Brakidaktili C tipi, otozomal dominant geçişli olup, genin
etkilenme derecesine göre değişik varyasyonlar göstermekte
ve bu nedenle de bireyden bireye değişik bulgularla
karşımıza çıkmaktadır. Genin tam olarak etkilenmediği durumda;
elde orta falanksta ve 1. metakarpta kısalık, 2. parmak
proksimal falanks tabanının radyal yüzünde uzama ile sınırlı
bulgular gözlenirken, genin tamamı etkilendiğinde; elde orta
falankslarda kısalık, 2. ve 3. parmak proksimal falankslarda
kısalık, 2. parmak proksimal falanks tabanının radyal yüzünde
uzama ve buna bağlı yamuk şeklinde epifiz, 2. ve 3. parmağın
metakarpafalangeal ekleminde unlar deviasyon, 2. ve
3. parmaklarda hipersegmentasyon, 5. parmakta klinodaktili
gibi çeşitli bulgularla kendini gösterebilmektedir5. Bunlar
dışında literatürde brakidaktili C tipi tanısı olan bir olguda,
bir elde 2. ve 3. parmak falankslarında klasik radyografik
bulgular olmasına rağmen, diğer elde farklı olarak 2. ve 3.

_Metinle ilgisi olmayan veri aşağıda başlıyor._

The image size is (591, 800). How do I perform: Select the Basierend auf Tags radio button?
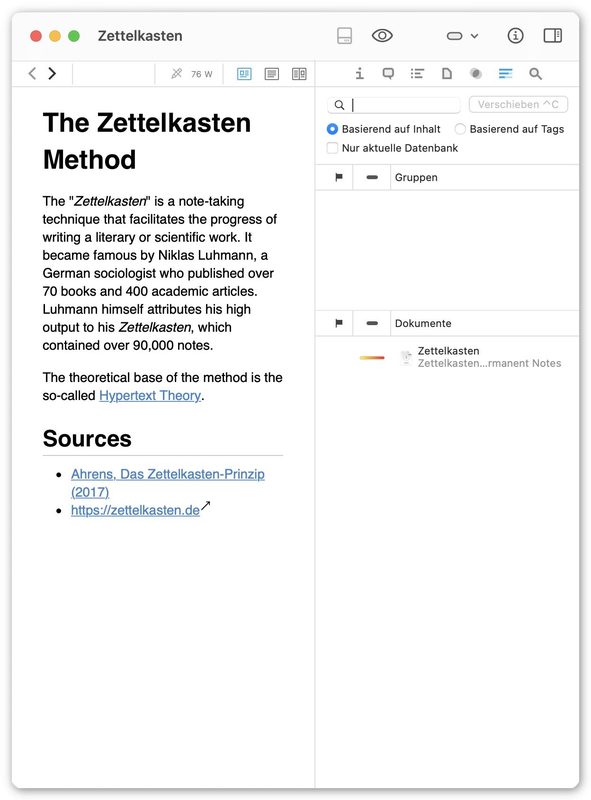coord(460,129)
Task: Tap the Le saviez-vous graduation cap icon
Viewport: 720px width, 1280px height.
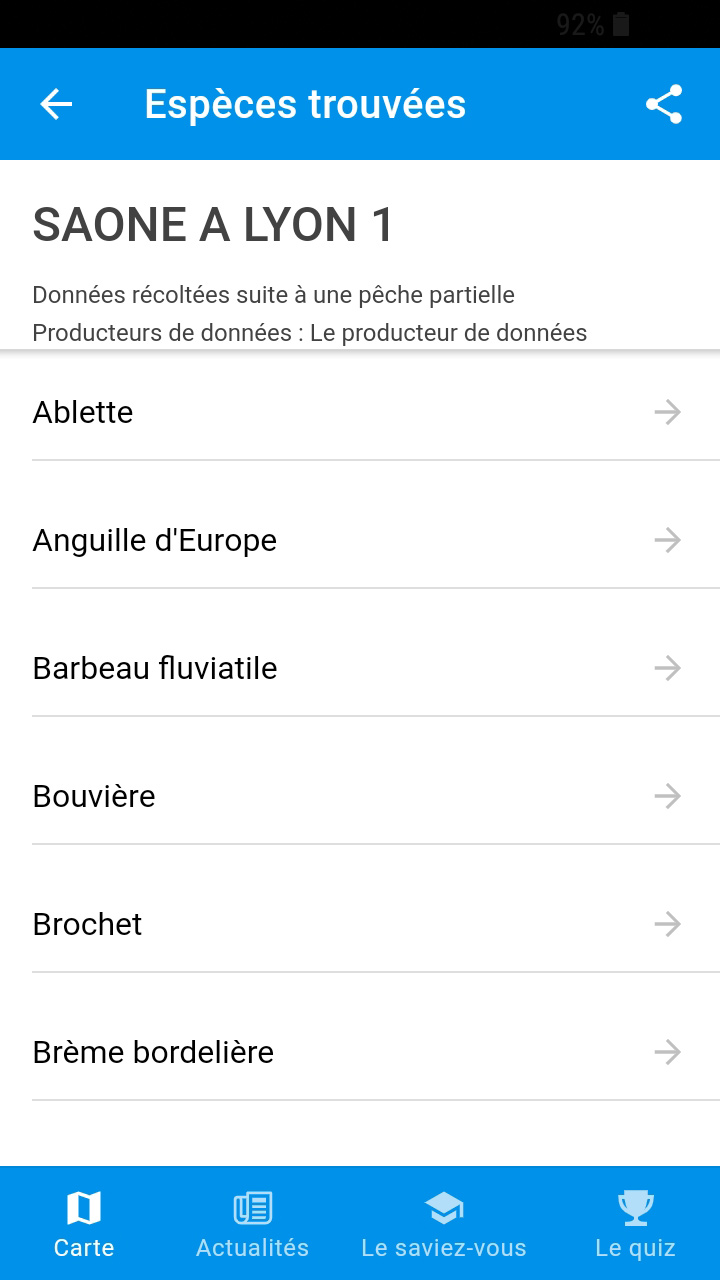Action: 444,1208
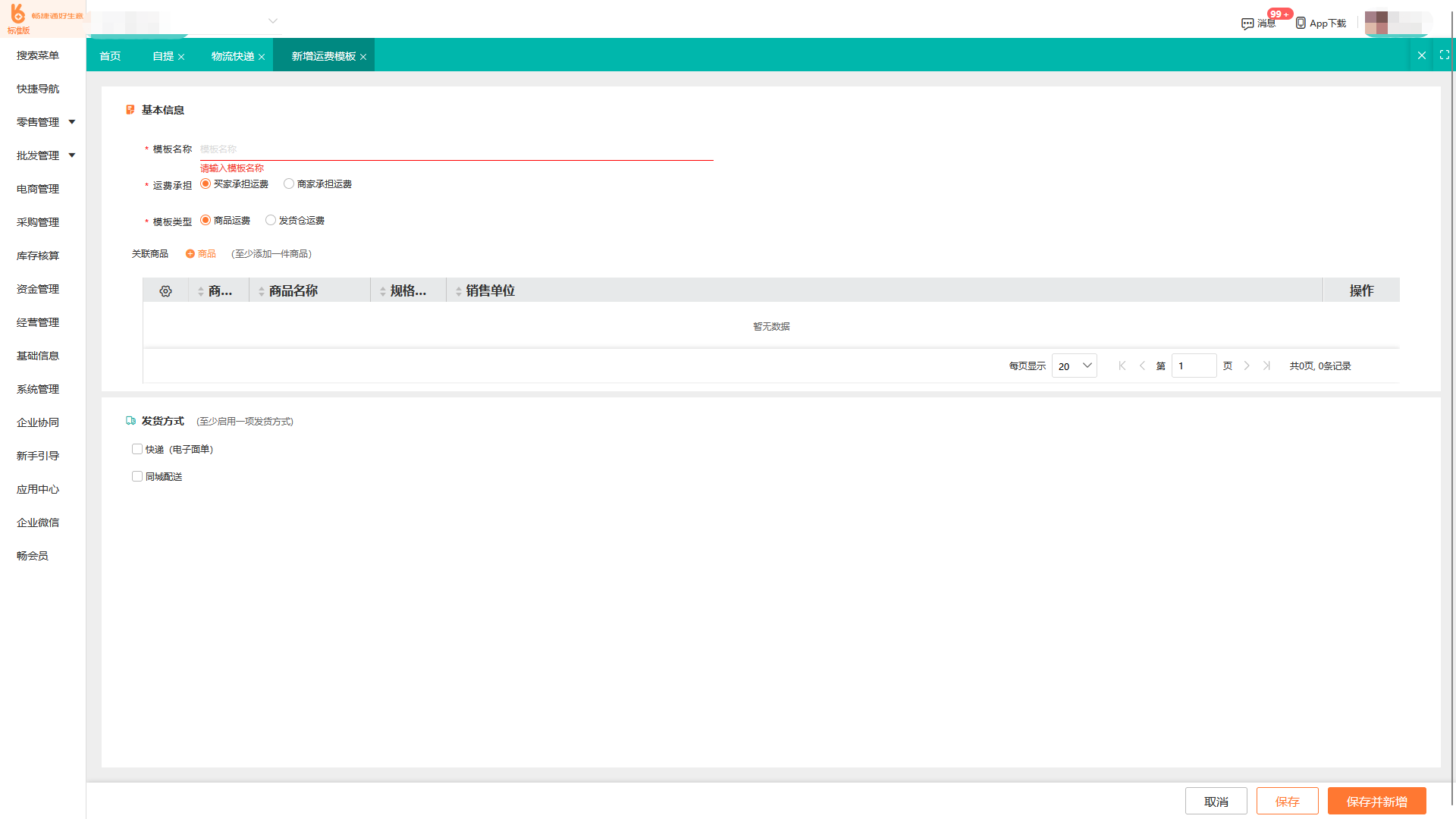Enable 同城配送 checkbox
Viewport: 1456px width, 819px height.
pos(137,476)
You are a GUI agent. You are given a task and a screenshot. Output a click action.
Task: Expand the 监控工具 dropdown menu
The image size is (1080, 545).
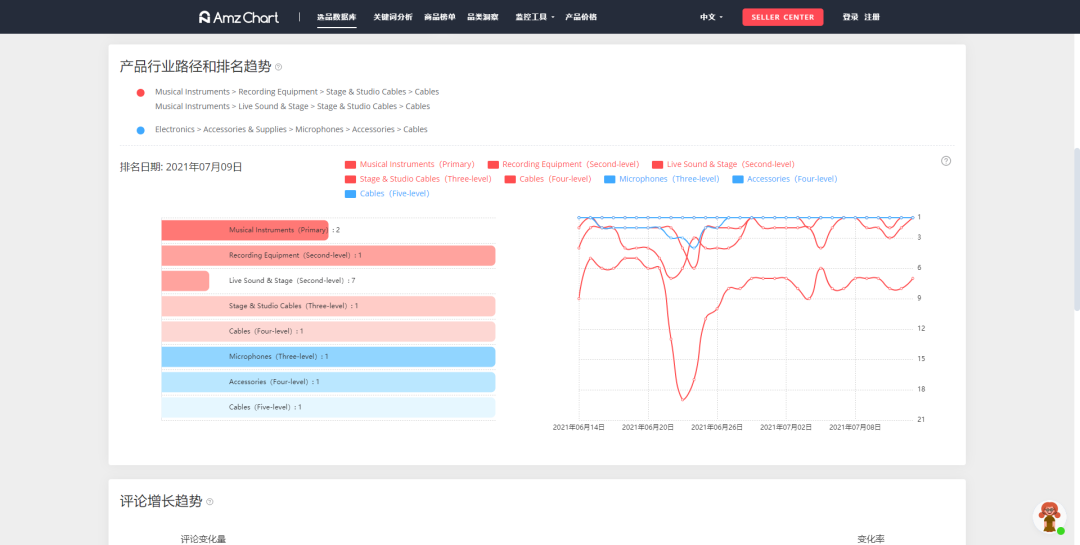(534, 17)
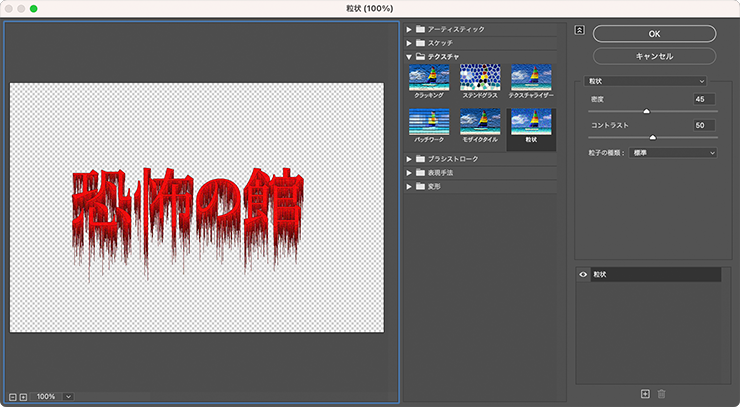
Task: Click the キャンセル button
Action: coord(654,56)
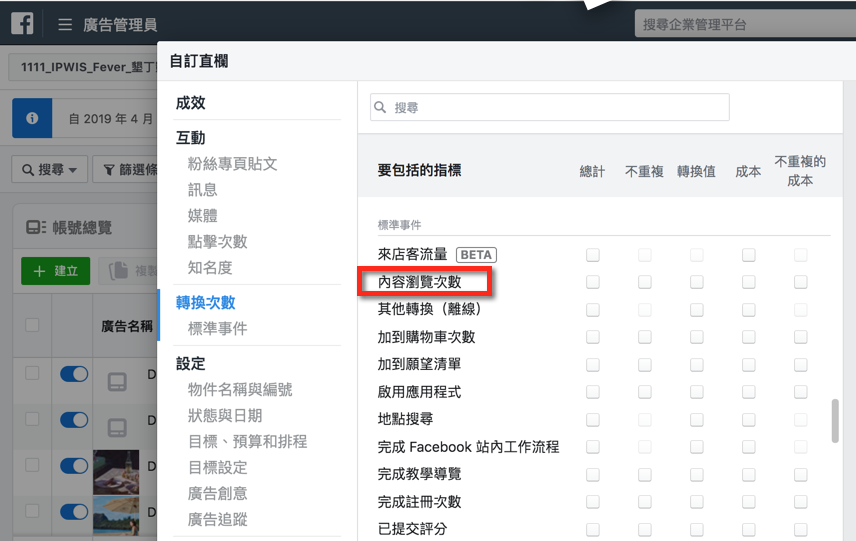The image size is (856, 541).
Task: Open the date range starting 自 2019 年 4 月
Action: [110, 118]
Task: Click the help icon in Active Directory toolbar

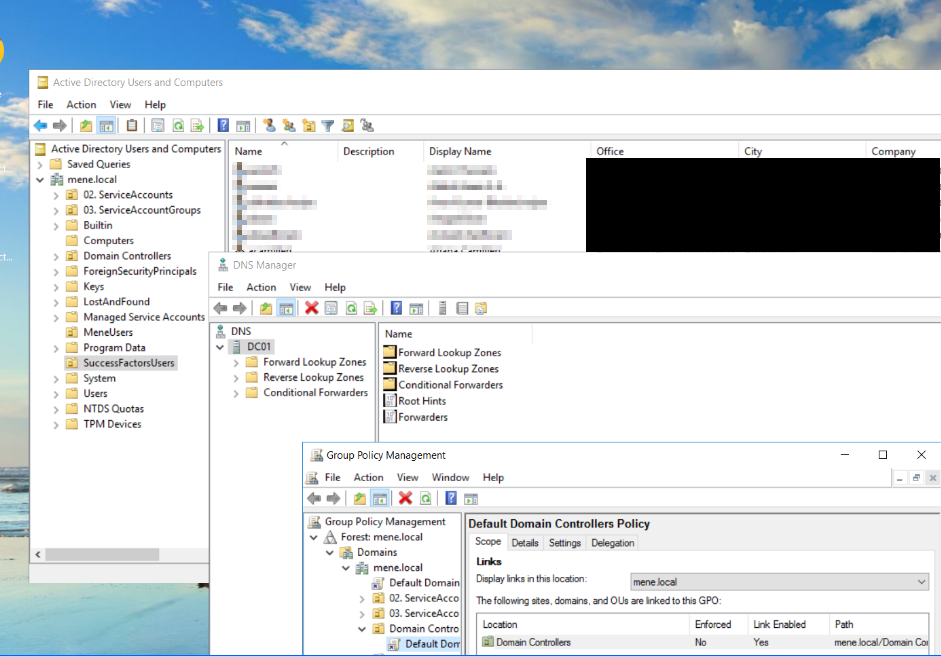Action: pos(223,126)
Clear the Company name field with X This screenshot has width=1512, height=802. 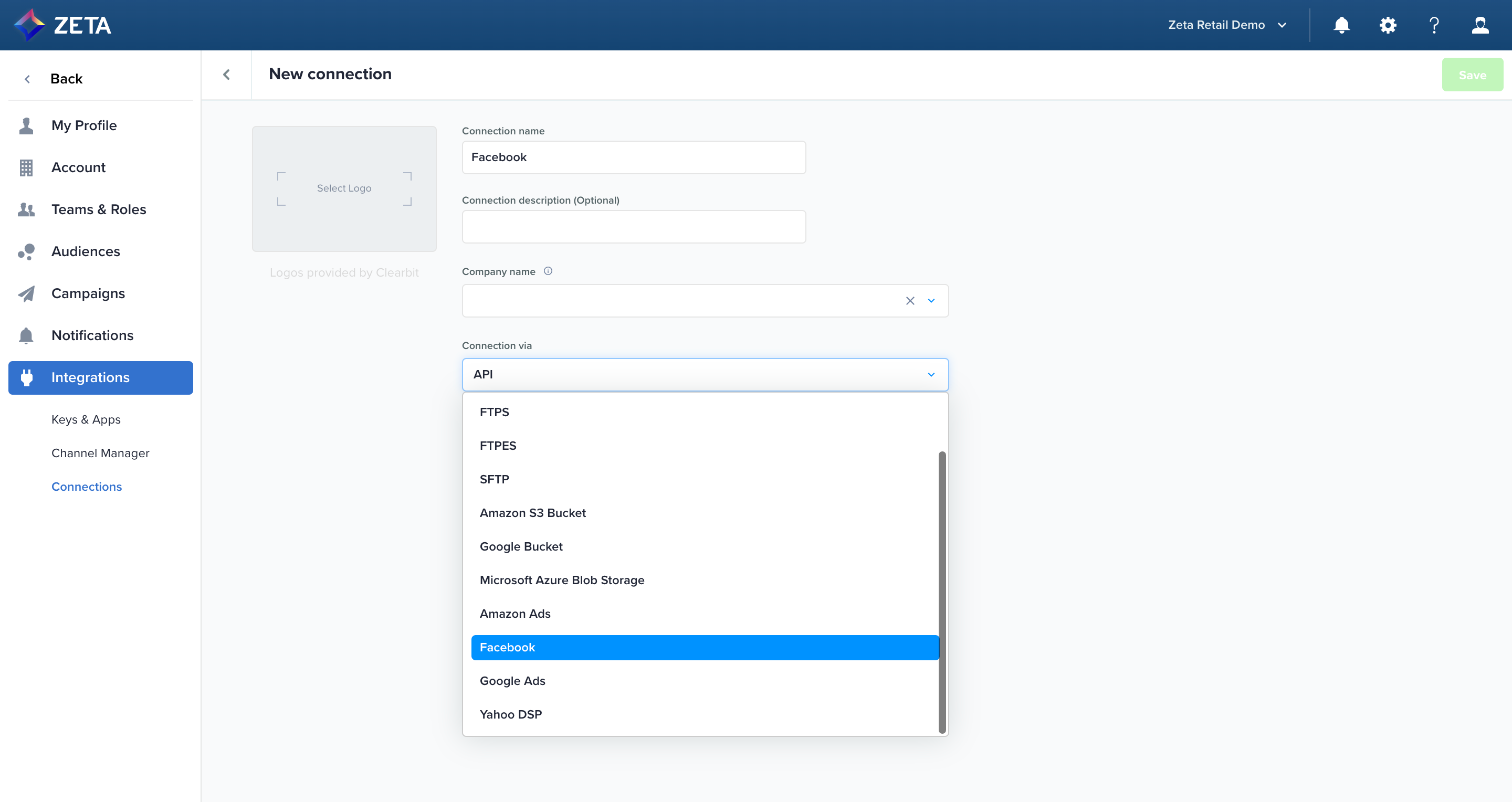pyautogui.click(x=910, y=301)
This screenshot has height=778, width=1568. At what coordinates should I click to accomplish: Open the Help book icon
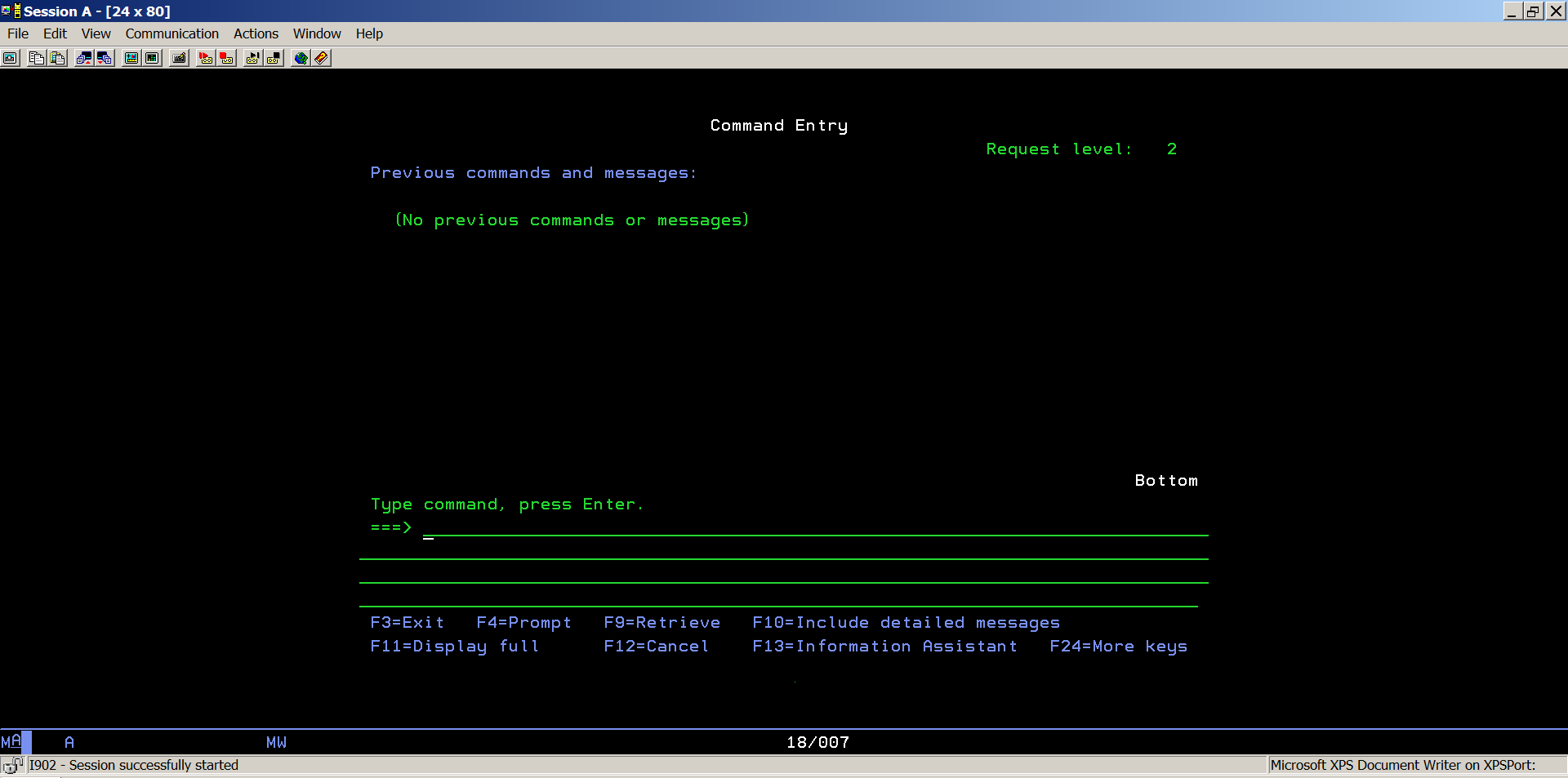coord(322,58)
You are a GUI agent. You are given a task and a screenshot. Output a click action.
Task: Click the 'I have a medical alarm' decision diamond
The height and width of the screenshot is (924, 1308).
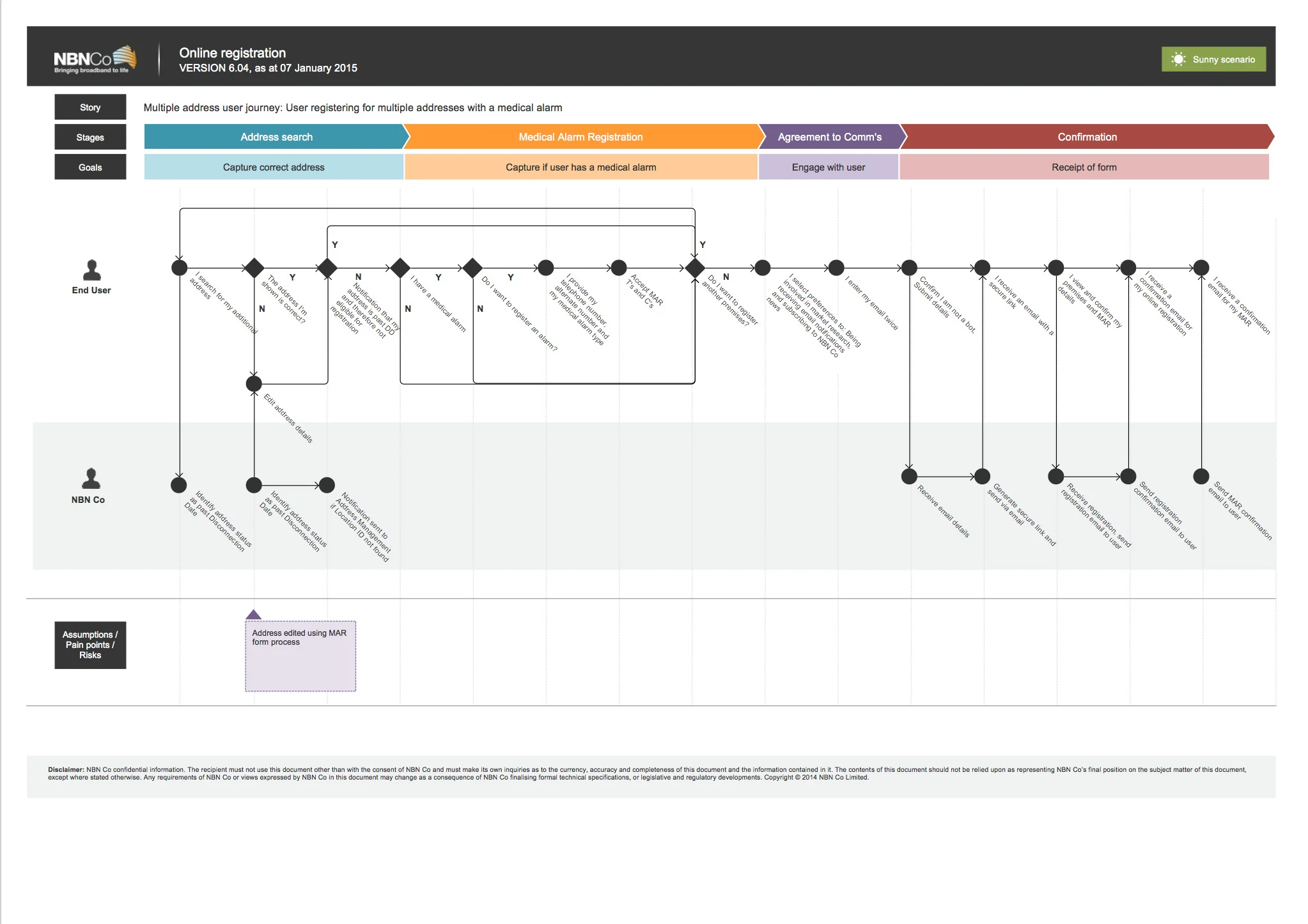tap(401, 268)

parmakların proksimal falankslarının melek görünümünde
oldukları bildirilmiştir6. Bu olgunun daha önceki yıllarda
çekilen el grafileri incelendiğinde, diğer el ile karşılaştırıldığında
bu falanksların ossifikasyonunda belirgin bir gecikme
olduğu fark edilmiş ve melek görünümünde falanksların buna
bağlı geliştiği belirtilmiştir6. Olgumuzda ise elde saptamış
olduğumuz bulguların genin tam olarak etkilendiği durumda
ortaya çıkan bulgularla benzer olduğu görülmektedir.
Brakidaktili tüm bireylerde çeşitlilik göstermesine rağmen
el tutulumu baskın bir özelliktir. Ancak el tutulumu
dışında nadiren iskelet sisteminin diğer elemanları da etkilenebilmektedir.
Literatürde el tutulumu ile birlikte boyda
kısalık, omuz displazisi, vertebralarda kamalaşma radyoulnar,
humeroulnar anomaliler, Madelung deformitesi, epifizyel
değişiklikler7,8,9, ayak parmak anomalileri ve fasiyal
anomaliler10 bildirilmiştir. Olgumuzda başparmaklar hariç
diğer tüm parmakların orta falankslarında kısalık ve her iki
ayak 1. metatars distalinde mediale deviasyon mevcuttu.
Brakidaktilide kemiklerin etkilenme derecesine bağlı olarak,
nadir de olsa cerrahi tedavi gerekebilmektedir. Viseral
tutulum olmaması nedeniyle, tanı konulduktan sonra ileri
incelemeye gerek görülmemektedir. Laboratuar, fizik muayene
ve radyografik bulgular sonucunda izole brakidaktili tanısı
konulabilmektedir ve radyografik olarak saptanan hipersegmentasyon
C tipi için karakteristik bir bulgudur.